Donc, si nous examinons les processus et la culture d’une organisation, est-ce qu’ils ont plus de sens du point de vue de la productivité rationnelle, ou peuvent-ils être mieux expliqués comme des défenses sociales? Qu'en est-il des procédures bureaucratiques gouvernementales? Qu'en est-il de la culture actuelle de lourdes charges de travail et de longues heures? Comme pour les pratiques infirmières, les deux sont bien en place et de nombreuses personnes s'en plaignent.

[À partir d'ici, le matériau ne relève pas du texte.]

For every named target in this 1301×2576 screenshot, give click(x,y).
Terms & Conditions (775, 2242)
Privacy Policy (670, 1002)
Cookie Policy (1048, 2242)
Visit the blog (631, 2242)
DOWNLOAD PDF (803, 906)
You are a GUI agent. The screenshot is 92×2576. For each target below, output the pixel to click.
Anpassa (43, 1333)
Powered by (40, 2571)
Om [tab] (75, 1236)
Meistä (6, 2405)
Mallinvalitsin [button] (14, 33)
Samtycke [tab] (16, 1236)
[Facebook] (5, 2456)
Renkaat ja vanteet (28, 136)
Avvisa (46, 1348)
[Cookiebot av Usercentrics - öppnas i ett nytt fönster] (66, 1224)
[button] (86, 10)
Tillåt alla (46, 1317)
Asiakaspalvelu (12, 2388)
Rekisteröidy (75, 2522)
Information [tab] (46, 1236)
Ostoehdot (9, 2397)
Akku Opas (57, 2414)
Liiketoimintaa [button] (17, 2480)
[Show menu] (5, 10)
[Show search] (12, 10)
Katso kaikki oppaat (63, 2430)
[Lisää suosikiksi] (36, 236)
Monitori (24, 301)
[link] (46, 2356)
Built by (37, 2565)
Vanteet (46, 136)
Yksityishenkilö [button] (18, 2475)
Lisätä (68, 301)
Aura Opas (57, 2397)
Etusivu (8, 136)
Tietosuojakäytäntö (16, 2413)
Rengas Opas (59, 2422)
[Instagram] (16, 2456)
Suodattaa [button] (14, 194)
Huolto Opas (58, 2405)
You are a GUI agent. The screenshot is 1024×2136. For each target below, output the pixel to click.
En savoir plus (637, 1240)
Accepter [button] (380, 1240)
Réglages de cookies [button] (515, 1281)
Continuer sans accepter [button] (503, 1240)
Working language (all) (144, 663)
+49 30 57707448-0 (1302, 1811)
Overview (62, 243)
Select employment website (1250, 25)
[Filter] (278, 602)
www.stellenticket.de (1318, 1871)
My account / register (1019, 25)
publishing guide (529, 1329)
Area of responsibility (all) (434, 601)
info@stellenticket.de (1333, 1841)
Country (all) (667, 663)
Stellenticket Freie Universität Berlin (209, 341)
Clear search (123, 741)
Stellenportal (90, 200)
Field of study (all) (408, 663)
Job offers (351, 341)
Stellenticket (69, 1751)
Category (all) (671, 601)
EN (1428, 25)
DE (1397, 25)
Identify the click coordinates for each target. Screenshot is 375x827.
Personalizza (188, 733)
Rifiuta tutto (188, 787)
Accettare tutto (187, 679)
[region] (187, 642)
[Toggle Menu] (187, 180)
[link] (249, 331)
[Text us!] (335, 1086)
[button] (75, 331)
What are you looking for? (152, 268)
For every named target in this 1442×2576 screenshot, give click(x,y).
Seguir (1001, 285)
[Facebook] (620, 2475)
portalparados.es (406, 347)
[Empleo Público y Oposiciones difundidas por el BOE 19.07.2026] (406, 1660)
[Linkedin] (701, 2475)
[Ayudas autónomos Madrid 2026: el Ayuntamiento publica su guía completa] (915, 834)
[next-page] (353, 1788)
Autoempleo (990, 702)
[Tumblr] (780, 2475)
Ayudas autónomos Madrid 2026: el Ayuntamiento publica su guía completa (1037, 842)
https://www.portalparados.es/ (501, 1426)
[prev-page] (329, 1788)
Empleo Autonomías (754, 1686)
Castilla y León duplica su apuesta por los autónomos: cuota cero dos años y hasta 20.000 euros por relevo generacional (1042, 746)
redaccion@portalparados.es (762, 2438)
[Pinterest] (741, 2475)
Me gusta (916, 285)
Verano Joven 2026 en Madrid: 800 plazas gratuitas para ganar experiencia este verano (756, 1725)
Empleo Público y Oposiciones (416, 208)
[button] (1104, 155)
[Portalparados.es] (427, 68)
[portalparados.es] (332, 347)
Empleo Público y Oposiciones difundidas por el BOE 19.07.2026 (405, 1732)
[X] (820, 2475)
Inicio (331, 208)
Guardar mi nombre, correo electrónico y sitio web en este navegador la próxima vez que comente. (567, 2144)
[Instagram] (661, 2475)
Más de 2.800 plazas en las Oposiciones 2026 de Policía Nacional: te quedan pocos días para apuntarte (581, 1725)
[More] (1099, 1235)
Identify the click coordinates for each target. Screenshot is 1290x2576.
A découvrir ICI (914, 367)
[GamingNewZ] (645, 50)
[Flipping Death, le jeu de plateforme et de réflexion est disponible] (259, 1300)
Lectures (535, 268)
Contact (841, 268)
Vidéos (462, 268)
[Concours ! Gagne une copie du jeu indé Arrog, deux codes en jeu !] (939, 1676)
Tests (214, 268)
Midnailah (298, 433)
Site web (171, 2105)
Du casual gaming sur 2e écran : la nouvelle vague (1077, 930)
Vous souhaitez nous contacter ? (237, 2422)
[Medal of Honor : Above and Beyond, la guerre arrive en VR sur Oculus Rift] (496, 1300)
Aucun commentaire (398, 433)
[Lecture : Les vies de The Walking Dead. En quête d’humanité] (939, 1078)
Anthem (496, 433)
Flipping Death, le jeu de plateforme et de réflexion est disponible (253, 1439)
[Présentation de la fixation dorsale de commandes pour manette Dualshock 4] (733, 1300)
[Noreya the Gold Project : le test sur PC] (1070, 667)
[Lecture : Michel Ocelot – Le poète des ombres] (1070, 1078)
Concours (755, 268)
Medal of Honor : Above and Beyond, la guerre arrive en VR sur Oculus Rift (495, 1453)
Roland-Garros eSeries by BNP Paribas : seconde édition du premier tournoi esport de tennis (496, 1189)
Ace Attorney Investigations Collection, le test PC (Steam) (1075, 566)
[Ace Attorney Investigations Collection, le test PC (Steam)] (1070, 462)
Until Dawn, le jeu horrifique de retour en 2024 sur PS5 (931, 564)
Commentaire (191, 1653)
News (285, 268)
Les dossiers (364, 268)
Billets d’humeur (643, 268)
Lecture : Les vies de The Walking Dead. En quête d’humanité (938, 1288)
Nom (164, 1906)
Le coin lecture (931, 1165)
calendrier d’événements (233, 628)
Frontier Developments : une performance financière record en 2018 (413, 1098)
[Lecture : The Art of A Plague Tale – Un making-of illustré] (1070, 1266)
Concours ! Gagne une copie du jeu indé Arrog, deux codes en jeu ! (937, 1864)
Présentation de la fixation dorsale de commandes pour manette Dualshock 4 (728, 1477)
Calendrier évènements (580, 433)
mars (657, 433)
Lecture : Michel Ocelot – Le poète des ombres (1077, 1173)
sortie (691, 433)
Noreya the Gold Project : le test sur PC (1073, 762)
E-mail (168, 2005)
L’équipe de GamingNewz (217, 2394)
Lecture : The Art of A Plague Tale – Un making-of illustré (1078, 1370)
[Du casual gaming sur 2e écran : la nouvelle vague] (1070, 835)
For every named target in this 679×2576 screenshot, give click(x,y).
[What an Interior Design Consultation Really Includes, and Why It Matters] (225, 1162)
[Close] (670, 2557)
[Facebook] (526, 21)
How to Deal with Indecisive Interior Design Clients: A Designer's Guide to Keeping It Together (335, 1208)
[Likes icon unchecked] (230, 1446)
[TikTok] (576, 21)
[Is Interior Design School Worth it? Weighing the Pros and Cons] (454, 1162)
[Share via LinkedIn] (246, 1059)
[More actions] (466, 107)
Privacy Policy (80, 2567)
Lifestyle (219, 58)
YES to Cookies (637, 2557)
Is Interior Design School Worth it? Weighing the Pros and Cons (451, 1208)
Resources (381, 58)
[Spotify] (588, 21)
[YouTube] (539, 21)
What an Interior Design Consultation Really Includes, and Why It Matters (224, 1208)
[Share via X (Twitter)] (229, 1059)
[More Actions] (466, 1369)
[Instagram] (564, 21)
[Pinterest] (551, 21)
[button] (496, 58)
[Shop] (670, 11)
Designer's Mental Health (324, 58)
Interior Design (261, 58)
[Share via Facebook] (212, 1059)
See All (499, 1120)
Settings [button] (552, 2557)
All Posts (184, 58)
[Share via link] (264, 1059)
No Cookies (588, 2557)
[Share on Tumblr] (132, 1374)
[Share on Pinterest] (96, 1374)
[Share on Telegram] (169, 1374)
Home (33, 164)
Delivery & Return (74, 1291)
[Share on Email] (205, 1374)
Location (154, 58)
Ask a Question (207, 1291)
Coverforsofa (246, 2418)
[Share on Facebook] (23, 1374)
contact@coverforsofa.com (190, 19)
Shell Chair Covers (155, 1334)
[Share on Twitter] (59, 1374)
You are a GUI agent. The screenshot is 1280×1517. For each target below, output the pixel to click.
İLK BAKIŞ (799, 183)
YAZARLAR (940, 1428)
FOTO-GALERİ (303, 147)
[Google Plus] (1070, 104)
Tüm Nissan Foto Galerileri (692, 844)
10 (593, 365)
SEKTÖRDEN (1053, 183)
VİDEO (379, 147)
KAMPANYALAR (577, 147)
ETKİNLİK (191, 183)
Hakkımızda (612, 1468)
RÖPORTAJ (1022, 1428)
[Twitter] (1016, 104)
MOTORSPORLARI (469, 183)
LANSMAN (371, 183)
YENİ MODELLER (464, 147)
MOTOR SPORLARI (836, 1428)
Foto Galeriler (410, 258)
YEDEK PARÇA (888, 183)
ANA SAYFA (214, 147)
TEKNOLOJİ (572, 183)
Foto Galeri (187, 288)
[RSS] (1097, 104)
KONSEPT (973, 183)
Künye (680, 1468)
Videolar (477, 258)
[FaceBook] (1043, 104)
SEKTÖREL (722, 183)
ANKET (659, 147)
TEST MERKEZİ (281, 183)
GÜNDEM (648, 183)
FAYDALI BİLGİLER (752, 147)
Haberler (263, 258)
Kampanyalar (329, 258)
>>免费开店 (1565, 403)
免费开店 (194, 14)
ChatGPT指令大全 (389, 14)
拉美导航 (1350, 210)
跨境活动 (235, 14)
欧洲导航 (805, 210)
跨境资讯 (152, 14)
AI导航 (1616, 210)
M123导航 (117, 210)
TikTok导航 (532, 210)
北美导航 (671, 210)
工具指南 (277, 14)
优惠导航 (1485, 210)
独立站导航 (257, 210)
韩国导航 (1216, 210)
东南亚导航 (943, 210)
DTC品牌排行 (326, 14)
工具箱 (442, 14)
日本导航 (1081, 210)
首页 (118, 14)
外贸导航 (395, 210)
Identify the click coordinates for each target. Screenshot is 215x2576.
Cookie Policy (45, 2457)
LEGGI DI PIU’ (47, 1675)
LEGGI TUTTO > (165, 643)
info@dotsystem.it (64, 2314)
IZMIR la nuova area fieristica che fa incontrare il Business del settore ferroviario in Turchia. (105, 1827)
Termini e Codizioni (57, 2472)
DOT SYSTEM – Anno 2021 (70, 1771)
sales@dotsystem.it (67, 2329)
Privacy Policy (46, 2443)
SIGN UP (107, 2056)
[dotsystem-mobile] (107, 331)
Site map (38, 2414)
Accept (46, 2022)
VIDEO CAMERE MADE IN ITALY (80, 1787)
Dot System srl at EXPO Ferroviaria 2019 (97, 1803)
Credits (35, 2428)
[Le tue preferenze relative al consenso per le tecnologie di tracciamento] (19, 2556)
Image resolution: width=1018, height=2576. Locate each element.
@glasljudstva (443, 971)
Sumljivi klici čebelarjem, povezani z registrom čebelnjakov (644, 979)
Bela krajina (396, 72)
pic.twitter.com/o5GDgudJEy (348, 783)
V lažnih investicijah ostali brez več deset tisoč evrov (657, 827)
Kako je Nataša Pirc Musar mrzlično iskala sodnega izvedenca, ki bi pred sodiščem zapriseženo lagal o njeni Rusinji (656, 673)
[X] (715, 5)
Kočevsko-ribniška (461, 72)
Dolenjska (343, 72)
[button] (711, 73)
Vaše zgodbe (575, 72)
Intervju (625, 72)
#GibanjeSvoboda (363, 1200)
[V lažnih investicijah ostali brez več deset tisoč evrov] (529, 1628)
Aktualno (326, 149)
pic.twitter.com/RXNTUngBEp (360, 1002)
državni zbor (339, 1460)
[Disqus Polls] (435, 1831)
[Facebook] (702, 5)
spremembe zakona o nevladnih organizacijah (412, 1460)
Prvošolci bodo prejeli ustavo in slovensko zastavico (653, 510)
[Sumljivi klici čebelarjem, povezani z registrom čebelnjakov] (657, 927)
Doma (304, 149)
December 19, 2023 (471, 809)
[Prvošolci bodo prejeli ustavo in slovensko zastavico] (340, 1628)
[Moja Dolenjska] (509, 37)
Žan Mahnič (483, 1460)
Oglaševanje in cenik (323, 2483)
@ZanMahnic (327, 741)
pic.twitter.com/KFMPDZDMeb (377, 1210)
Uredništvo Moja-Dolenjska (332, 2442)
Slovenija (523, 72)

Le point frappant qui ressort de l’étude de Menzies Lyth est à quel point nous sommes tous profondément investis dans la façon dont les choses sont faites. Ceux d’entre nous qui s’efforcent d’introduire des changements dans les organisations doivent être conscients de notre dépendance à tous vis-à-vis des défenses sociales. Nous devons reconnaître la fonction active que remplissent de nombreux processus dysfonctionnels dans la vie psychologique des membres si nous voulons rester ancrés dans la réalité de la difficulté à réaliser un changement.
Les références
Menzies Lyth, Isabel. «Le fonctionnement des systèmes sociaux comme défense contre l'anxiété», dans Containing Anxiety in Institutions, Free Associations, Londres, 1988. pp 43-85.
Jaques, "Les systèmes sociaux comme défense contre la persécution et l'anxiété dépressive", dans New Directions in Psychoanalysis, Klein, Heimann et Money-Kyrle, Eds., Tavistock Publications, Londres, 1955. pp 478-498.